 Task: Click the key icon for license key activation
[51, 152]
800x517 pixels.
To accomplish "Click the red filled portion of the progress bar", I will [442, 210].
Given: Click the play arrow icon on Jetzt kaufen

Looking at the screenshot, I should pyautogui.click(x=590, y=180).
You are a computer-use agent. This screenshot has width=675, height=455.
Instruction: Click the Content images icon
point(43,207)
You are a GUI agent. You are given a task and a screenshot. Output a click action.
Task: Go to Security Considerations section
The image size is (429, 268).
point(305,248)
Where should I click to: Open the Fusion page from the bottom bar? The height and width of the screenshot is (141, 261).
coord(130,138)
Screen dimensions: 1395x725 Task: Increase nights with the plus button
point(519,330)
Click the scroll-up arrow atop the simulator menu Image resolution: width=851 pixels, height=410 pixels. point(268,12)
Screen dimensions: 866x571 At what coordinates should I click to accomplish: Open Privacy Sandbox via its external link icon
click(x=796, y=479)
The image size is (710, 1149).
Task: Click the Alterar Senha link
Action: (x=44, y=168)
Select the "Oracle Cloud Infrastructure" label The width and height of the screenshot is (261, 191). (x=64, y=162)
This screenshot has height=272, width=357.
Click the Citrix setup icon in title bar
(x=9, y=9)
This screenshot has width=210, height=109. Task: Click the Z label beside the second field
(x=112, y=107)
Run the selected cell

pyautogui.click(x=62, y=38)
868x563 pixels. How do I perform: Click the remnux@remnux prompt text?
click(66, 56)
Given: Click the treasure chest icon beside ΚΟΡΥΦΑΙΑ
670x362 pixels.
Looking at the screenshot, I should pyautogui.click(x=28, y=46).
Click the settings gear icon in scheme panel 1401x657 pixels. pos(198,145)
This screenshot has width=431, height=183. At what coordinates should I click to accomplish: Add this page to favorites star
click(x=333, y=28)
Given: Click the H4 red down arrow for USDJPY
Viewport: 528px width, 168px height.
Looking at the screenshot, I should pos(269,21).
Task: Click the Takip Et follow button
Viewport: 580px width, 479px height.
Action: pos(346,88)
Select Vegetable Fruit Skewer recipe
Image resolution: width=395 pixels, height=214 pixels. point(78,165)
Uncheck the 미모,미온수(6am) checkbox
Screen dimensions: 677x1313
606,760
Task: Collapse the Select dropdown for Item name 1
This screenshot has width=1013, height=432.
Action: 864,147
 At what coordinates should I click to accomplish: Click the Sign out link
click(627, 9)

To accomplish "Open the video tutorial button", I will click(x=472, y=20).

# # #

→ **Work order**: Please give back all of the data exactly as it appears.

→ **Expected answer**:
 Task: Click the key icon for license key activation
[51, 152]
800x517 pixels.
To accomplish "Click the red filled portion of the progress bar", I will [442, 210].
Given: Click the play arrow icon on Jetzt kaufen

Looking at the screenshot, I should pyautogui.click(x=590, y=180).
You are a computer-use agent. This screenshot has width=675, height=455.
Instruction: Click the Content images icon
point(43,207)
You are a GUI agent. You are given a task and a screenshot. Output a click action.
Task: Go to Security Considerations section
The image size is (429, 268).
point(305,248)
Where should I click to: Open the Fusion page from the bottom bar? The height and width of the screenshot is (141, 261).
coord(130,138)
Screen dimensions: 1395x725 Task: Increase nights with the plus button
point(519,330)
Click the scroll-up arrow atop the simulator menu Image resolution: width=851 pixels, height=410 pixels. point(268,12)
Screen dimensions: 866x571 At what coordinates should I click to accomplish: Open Privacy Sandbox via its external link icon
click(x=796, y=479)
The image size is (710, 1149).
Task: Click the Alterar Senha link
Action: (x=44, y=168)
Select the "Oracle Cloud Infrastructure" label The width and height of the screenshot is (261, 191). (x=64, y=162)
This screenshot has height=272, width=357.
Click the Citrix setup icon in title bar
(x=9, y=9)
This screenshot has width=210, height=109. Task: Click the Z label beside the second field
(x=112, y=107)
Run the selected cell

pyautogui.click(x=62, y=38)
868x563 pixels. How do I perform: Click the remnux@remnux prompt text?
click(66, 56)
Given: Click the treasure chest icon beside ΚΟΡΥΦΑΙΑ
670x362 pixels.
Looking at the screenshot, I should pyautogui.click(x=28, y=46).
Click the settings gear icon in scheme panel 1401x657 pixels. pos(198,145)
This screenshot has width=431, height=183. At what coordinates should I click to accomplish: Add this page to favorites star
click(x=333, y=28)
Given: Click the H4 red down arrow for USDJPY
Viewport: 528px width, 168px height.
Looking at the screenshot, I should pos(269,21).
Task: Click the Takip Et follow button
Viewport: 580px width, 479px height.
Action: pos(346,88)
Select Vegetable Fruit Skewer recipe
Image resolution: width=395 pixels, height=214 pixels. point(78,165)
Uncheck the 미모,미온수(6am) checkbox
Screen dimensions: 677x1313
606,760
Task: Collapse the Select dropdown for Item name 1
This screenshot has width=1013, height=432.
Action: 864,147
 At what coordinates should I click to accomplish: Click the Sign out link
click(627, 9)

To accomplish "Open the video tutorial button", I will click(x=472, y=20).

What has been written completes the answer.